We already have A (amplitude = 0.0700 m) and k (wave number ≈ 19.63 rad/m).
We also need something called angular frequency (ω). It's like the regular frequency but in "radians per second," and it's 2π times the frequency:
ω = 2πf = 2π * 25 Hz = 50π rad/s ≈ 157.08 rad/s.
So, our wave function is: y(x, t) = 0.0700 cos(19.63x + 157.08t) meters.

**(c) Finding displacement at a specific spot and time:**
Now, we just plug in the numbers for x = 0.360 m and t = 0.150 s into our wave function from part (b).
Let's first calculate the "phase" (that's the whole part inside the cosine, kx + ωt) carefully using fractions of π to be super accurate:
k = 2π/0.320 = (25π/4) rad/m
ω = 50π rad/s
Phase = kx + ωt = (25π/4) * 0.360 + 50π * 0.150
Phase = (25π/4) * (9/25) + 50π * (3/20) (This is simplifying 0.360 to 36/100 and 0.150 to 15/100)
Phase = (9π/4) + (15π/2) = (9π/4) + (30π/4) = 39π/4 radians.
Now, put that into the wave function:
y(0.360, 0.150) = 0.0700 * cos(39π/4).
Since the cosine function repeats every 2π (like a full circle), we can subtract 8π (which is 4 full circles) from 39π/4 because 39π/4 = 9.75π. So, 9.75π - 8π = 1.75π.
So, cos(39π/4) = cos(1.75π). This value is the same as cos(π/4) or √2/2 (which is about 0.7071).
y = 0.0700 * (√2/2) ≈ 0.0700 * 0.70710678 ≈ 0.049497 meters.
So, the displacement is about **0.0495 m**.

**(d) Time to next maximum upward displacement:**
For a wave to be at its "maximum upward displacement," its height (y) must be equal to the amplitude (A).
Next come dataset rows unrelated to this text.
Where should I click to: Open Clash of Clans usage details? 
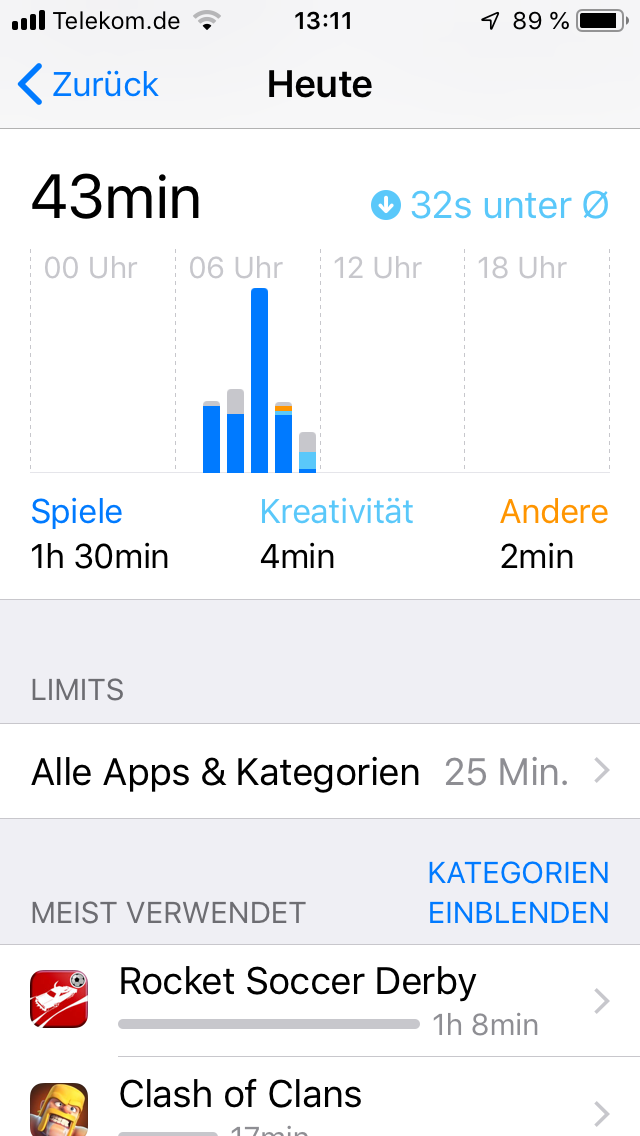[320, 1100]
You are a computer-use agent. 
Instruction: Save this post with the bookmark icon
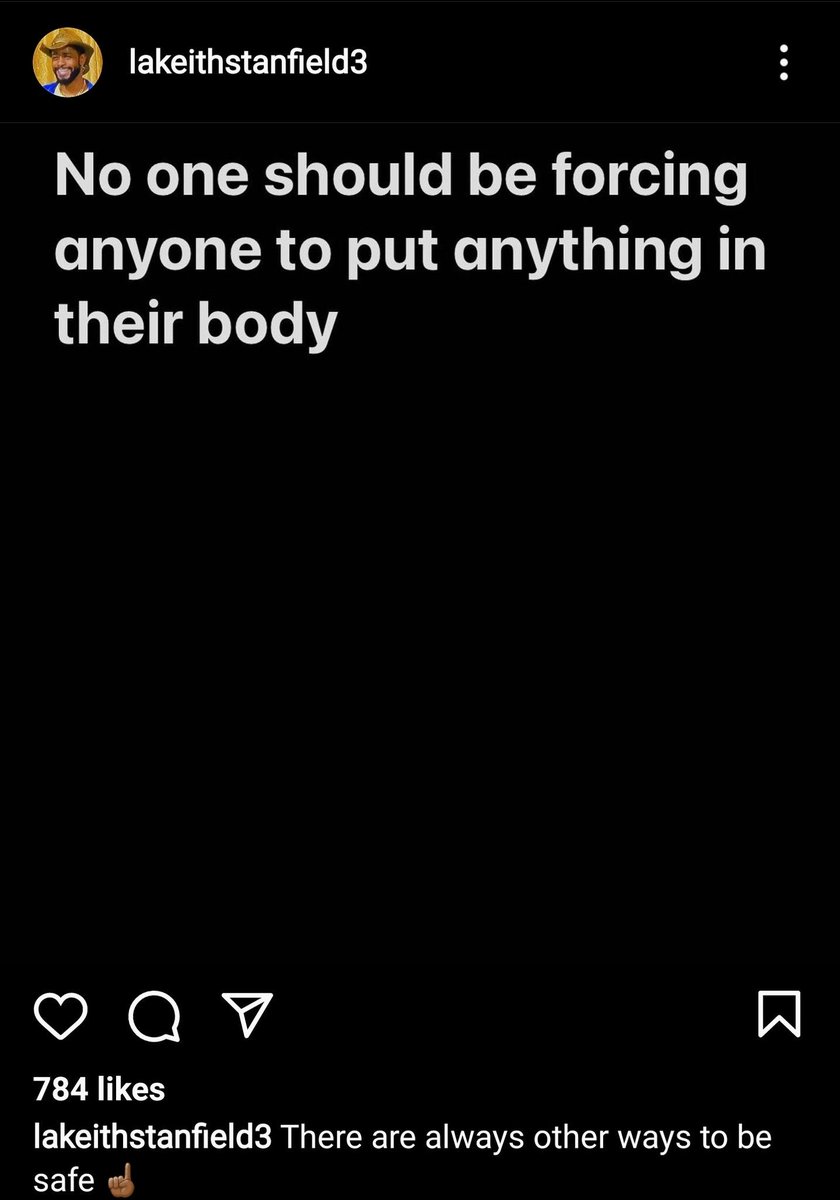(x=780, y=1013)
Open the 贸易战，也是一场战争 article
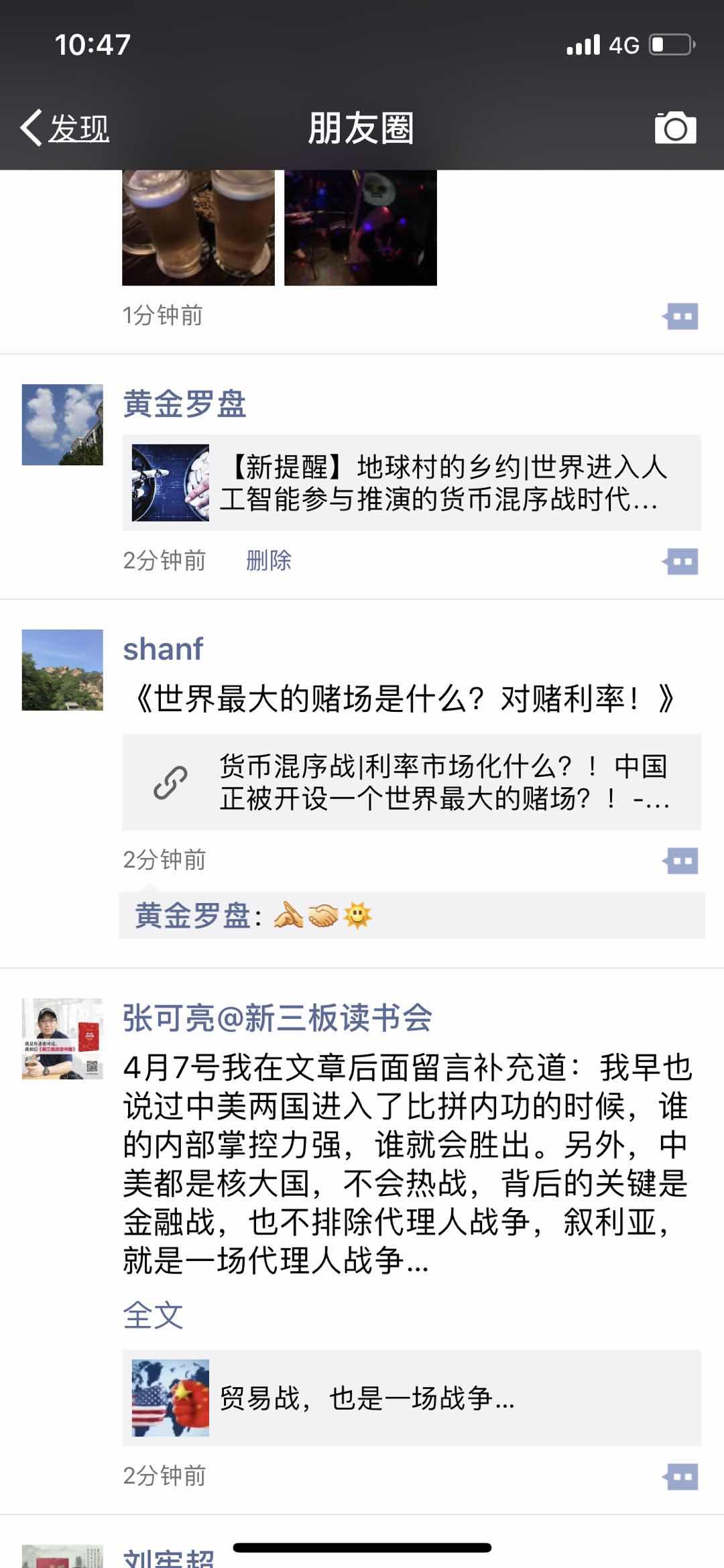Viewport: 724px width, 1568px height. click(x=412, y=1398)
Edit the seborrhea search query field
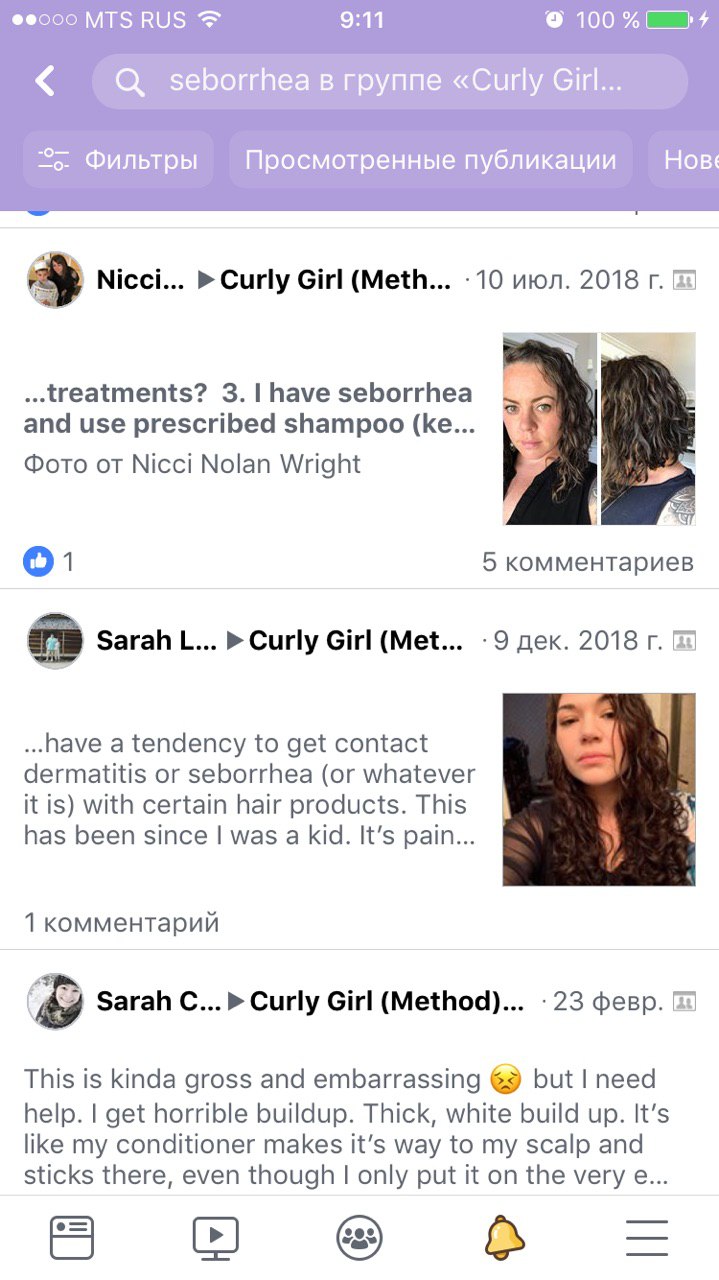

In our cosine wave function, y = A cos(phase), this happens when the "phase" (kx + ωt) is a multiple of 2π (like 0, 2π, 4π, 6π, 8π, 10π, etc.) because cos(angle) = 1 at those points.
From part (c), the current phase at x = 0.360 m and t = 0.150 s is 39π/4 radians (which is 9.75π).
We need to find the *next* multiple of 2π that is *bigger* than 9.75π.
Well, 9.75π is between 8π (which is 4 * 2π) and 10π (which is 5 * 2π).
So, the *next* time it hits a maximum, the phase will be **10π**.
Let's call the new time t_next. We want:
kx + ωt_next = 10π.
We already know kx for x = 0.360 m is 9π/4 (from part c calculations).
So, (9π/4) + 50π * t_next = 10π.
Now, we solve for t_next:
50π * t_next = 10π - (9π/4)
50π * t_next = (40π/4) - (9π/4)
50π * t_next = 31π/4.
Divide both sides by 50π:
t_next = (31π/4) / (50π) = 31 / (4 * 50) = 31 / 200 = 0.155 s.
The problem asks for the *time elapsed* from the instant in part (c) (which was t=0.150 s) until this happens.
Time elapsed = t_next - 0.150 s = 0.155 s - 0.150 s = **0.005 s**.